(Task item) Repeat only the lines running from the beginning of the material through the line that contains "Given: Open the three-dots more menu".

(Dataset extract)
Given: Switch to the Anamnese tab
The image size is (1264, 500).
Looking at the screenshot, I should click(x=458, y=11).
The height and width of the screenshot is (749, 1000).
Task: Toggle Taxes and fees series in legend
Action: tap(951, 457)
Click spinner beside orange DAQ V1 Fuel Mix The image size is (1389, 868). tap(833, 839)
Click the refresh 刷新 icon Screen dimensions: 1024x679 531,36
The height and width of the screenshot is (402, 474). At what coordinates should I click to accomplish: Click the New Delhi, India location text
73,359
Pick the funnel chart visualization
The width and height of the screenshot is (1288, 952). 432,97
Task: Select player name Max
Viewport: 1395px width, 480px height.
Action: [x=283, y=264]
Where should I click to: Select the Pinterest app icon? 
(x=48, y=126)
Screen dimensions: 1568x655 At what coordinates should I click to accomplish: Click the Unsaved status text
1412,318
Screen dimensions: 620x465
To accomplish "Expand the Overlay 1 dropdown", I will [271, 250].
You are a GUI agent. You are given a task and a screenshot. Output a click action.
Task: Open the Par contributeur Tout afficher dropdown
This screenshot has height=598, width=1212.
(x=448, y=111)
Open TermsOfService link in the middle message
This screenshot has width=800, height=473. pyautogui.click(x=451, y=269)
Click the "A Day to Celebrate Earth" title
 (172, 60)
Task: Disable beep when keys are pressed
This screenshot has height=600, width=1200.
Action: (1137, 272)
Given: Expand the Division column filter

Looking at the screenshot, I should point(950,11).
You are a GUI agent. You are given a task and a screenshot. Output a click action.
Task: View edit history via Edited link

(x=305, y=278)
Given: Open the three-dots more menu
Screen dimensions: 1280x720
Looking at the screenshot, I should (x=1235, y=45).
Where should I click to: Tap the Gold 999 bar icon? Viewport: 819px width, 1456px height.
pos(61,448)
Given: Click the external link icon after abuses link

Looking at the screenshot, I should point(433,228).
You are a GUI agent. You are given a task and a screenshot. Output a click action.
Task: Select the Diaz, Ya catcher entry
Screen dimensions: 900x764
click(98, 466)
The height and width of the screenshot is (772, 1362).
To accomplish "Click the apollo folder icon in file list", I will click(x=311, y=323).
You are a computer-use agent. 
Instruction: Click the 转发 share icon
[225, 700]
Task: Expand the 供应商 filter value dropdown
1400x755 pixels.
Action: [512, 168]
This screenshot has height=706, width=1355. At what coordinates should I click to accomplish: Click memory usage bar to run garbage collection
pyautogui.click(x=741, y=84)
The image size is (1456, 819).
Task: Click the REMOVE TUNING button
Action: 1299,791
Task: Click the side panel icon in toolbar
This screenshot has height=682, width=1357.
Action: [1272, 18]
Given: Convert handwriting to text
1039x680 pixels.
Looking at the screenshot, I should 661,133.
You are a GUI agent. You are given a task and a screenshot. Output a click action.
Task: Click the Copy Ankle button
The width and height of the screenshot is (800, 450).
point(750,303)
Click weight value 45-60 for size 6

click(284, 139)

(Answer to this problem)
Given: Switch to the Anamnese tab
The image size is (1264, 500).
Looking at the screenshot, I should click(x=458, y=11).
The height and width of the screenshot is (749, 1000).
Task: Toggle Taxes and fees series in legend
Action: tap(951, 457)
Click spinner beside orange DAQ V1 Fuel Mix The image size is (1389, 868). tap(833, 839)
Click the refresh 刷新 icon Screen dimensions: 1024x679 531,36
The height and width of the screenshot is (402, 474). At what coordinates should I click to accomplish: Click the New Delhi, India location text
73,359
Pick the funnel chart visualization
The width and height of the screenshot is (1288, 952). 432,97
Task: Select player name Max
Viewport: 1395px width, 480px height.
Action: [x=283, y=264]
Where should I click to: Select the Pinterest app icon? 
(x=48, y=126)
Screen dimensions: 1568x655 At what coordinates should I click to accomplish: Click the Unsaved status text
1412,318
Screen dimensions: 620x465
To accomplish "Expand the Overlay 1 dropdown", I will [271, 250].
You are a GUI agent. You are given a task and a screenshot. Output a click action.
Task: Open the Par contributeur Tout afficher dropdown
This screenshot has height=598, width=1212.
(x=448, y=111)
Open TermsOfService link in the middle message
This screenshot has width=800, height=473. pyautogui.click(x=451, y=269)
Click the "A Day to Celebrate Earth" title
 (172, 60)
Task: Disable beep when keys are pressed
This screenshot has height=600, width=1200.
Action: (1137, 272)
Given: Expand the Division column filter

Looking at the screenshot, I should point(950,11).
You are a GUI agent. You are given a task and a screenshot. Output a click action.
Task: View edit history via Edited link

(x=305, y=278)
Given: Open the three-dots more menu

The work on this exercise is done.